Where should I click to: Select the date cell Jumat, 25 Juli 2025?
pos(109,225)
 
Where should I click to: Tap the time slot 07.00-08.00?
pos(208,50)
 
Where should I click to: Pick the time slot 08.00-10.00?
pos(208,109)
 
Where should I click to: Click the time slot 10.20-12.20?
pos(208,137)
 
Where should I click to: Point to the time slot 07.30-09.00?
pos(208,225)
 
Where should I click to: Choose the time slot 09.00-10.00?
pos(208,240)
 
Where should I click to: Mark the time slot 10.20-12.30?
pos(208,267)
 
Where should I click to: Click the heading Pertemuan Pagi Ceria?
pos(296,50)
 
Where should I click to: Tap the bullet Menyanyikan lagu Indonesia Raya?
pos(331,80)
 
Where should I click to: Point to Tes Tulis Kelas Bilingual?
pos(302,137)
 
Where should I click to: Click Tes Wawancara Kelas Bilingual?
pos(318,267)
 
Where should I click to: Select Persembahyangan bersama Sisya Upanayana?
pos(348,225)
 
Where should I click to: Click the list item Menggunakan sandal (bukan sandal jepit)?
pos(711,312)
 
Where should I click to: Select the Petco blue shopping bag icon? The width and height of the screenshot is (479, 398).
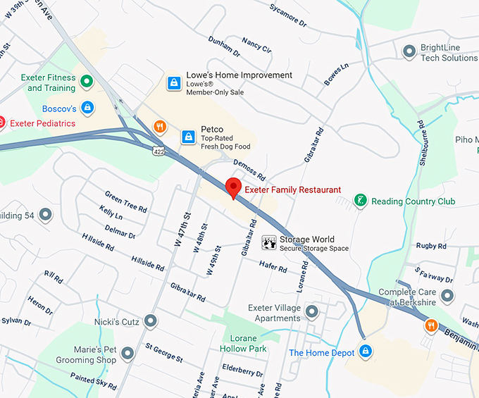coord(188,136)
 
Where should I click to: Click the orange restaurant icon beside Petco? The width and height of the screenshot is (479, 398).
coord(161,128)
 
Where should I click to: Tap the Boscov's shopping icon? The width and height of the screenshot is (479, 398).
coord(87,108)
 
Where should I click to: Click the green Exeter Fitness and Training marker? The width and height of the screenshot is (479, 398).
coord(87,82)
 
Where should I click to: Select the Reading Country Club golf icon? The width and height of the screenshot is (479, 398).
coord(360,201)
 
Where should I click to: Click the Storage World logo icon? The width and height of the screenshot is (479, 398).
coord(268,243)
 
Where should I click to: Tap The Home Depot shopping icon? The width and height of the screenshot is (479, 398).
coord(365,351)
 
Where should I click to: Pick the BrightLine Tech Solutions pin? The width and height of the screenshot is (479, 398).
coord(409,51)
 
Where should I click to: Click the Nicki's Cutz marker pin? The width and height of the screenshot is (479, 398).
coord(150,322)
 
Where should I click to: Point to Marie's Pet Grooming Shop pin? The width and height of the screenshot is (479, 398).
coord(127,353)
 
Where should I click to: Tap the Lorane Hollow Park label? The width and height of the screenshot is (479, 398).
coord(244,343)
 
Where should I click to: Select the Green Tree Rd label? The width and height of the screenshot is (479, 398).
coord(126,201)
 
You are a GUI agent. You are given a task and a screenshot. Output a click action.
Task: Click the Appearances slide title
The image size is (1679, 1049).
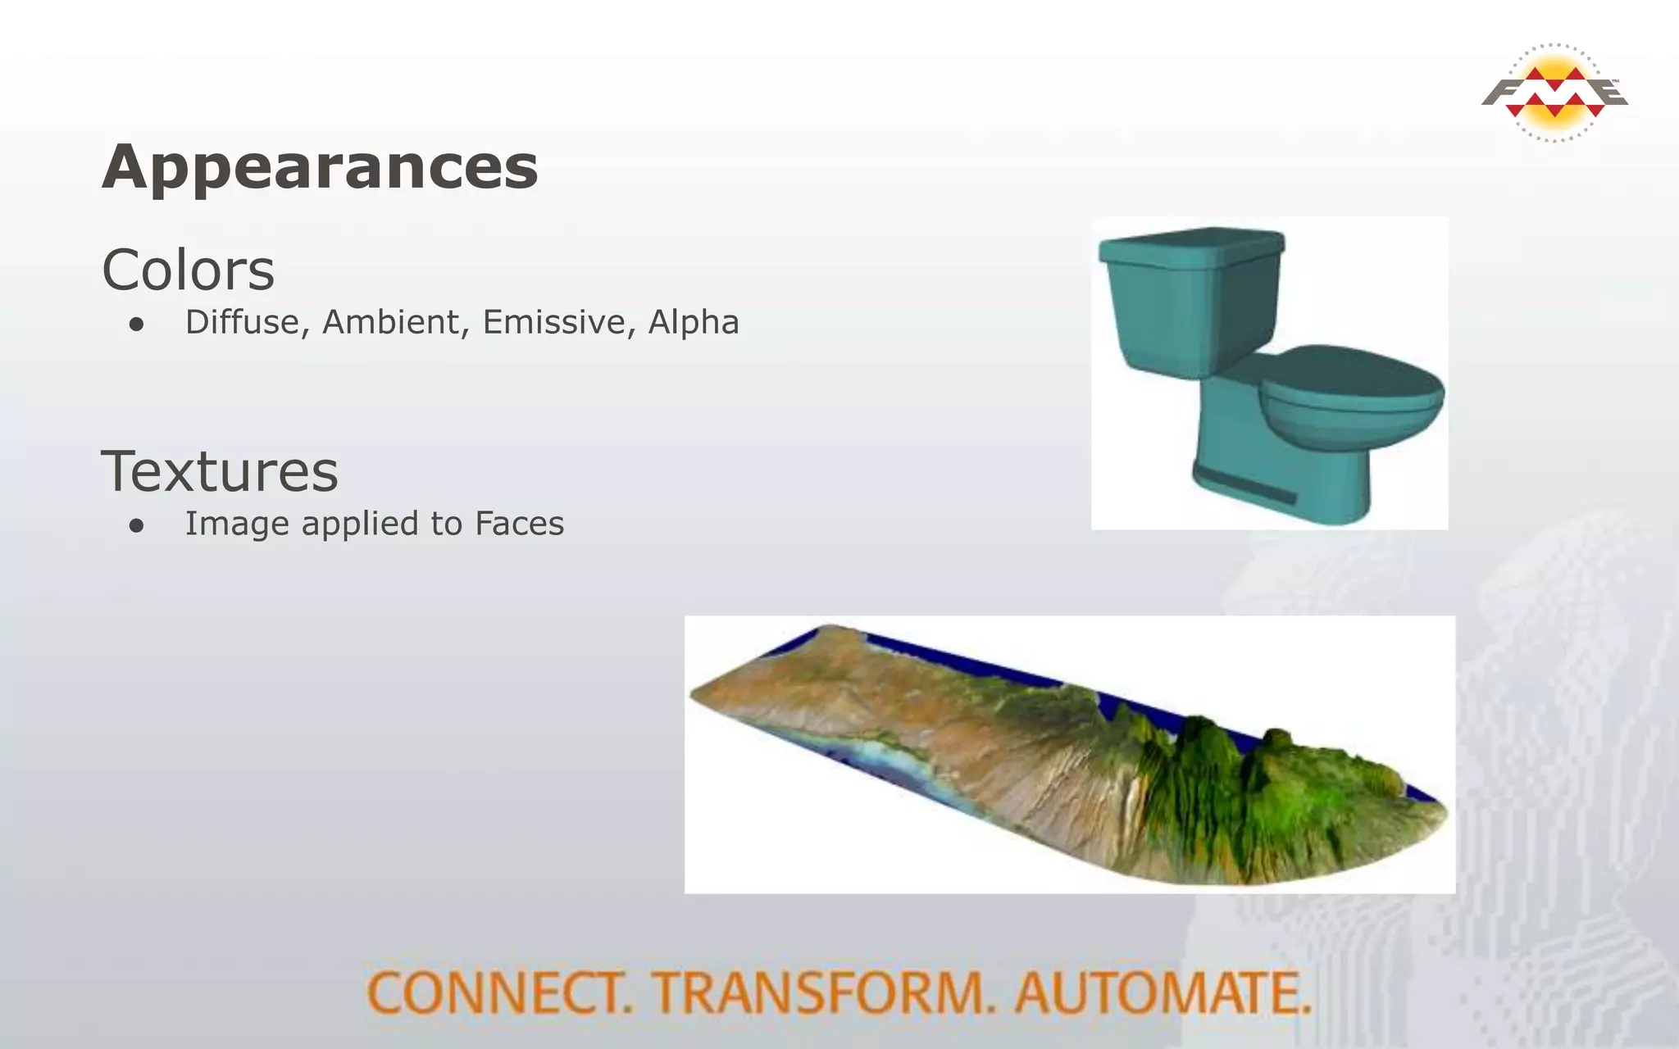(320, 167)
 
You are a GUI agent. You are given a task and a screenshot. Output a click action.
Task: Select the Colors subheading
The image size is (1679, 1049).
(188, 270)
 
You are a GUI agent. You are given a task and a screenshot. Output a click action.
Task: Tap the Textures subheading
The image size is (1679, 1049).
(219, 472)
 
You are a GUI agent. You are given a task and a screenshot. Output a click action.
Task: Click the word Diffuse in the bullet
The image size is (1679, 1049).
(242, 322)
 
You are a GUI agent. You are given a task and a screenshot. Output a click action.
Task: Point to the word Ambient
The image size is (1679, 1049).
(390, 322)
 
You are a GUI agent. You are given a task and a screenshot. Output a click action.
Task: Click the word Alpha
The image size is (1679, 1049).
(694, 322)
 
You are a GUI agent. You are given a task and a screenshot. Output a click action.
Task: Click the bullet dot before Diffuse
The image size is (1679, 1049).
(136, 325)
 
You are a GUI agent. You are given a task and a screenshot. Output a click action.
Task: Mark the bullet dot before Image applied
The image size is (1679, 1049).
(136, 526)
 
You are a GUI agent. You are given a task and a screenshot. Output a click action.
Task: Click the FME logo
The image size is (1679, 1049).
(1554, 93)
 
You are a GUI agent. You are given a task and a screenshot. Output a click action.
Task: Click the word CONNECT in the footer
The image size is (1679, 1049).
(498, 992)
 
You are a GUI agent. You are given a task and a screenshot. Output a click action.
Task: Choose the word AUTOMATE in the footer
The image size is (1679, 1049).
(1163, 992)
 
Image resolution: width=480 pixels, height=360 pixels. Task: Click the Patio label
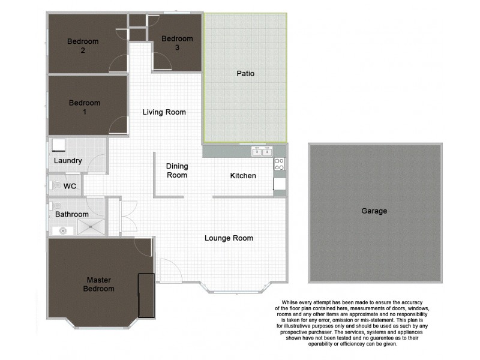pos(245,74)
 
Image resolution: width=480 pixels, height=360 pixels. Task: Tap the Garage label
pos(374,211)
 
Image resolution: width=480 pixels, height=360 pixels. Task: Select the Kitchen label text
pos(243,176)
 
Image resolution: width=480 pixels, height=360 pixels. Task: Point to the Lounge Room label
pos(229,238)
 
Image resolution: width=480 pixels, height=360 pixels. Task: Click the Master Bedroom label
pos(100,284)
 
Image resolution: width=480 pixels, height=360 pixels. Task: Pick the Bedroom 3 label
pos(177,43)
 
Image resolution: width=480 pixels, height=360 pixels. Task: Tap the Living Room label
pos(164,112)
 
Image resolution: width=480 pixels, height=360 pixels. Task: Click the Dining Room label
pos(176,170)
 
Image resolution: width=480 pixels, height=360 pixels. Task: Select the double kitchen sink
pos(261,152)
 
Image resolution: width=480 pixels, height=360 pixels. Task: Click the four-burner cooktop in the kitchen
pos(280,163)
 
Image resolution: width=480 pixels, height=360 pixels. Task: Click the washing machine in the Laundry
pos(59,146)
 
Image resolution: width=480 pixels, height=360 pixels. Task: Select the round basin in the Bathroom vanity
pos(62,230)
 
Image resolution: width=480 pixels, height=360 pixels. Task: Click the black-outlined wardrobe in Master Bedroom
pos(146,295)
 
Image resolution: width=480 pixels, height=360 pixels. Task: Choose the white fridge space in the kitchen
pos(280,183)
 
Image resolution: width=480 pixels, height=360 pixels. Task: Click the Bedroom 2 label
pos(83,46)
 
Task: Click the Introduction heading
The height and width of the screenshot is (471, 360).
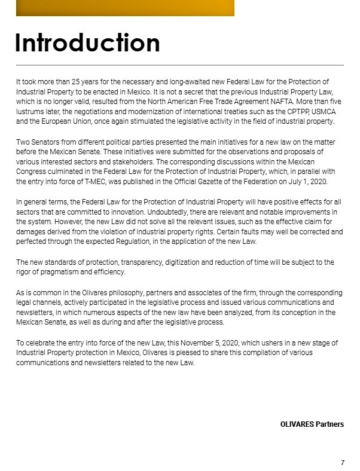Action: coord(87,43)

THE EXERCISE =
Copy every line in the data above that contains the string "Point", treating uppercase and lowercase as different.

EXERCISE SOLUTION =
Where should I click to: Point to the time slot 07.30-09.00?
Where should I click to: Point to Tes Tulis Kelas Bilingual?
Where should I click to: Point to Marie's Pet Grooming Shop pin? The width and height of the screenshot is (479, 398).
Task: Point to the word Ambient
Image resolution: width=480 pixels, height=360 pixels. Task: Point to the Lounge Room label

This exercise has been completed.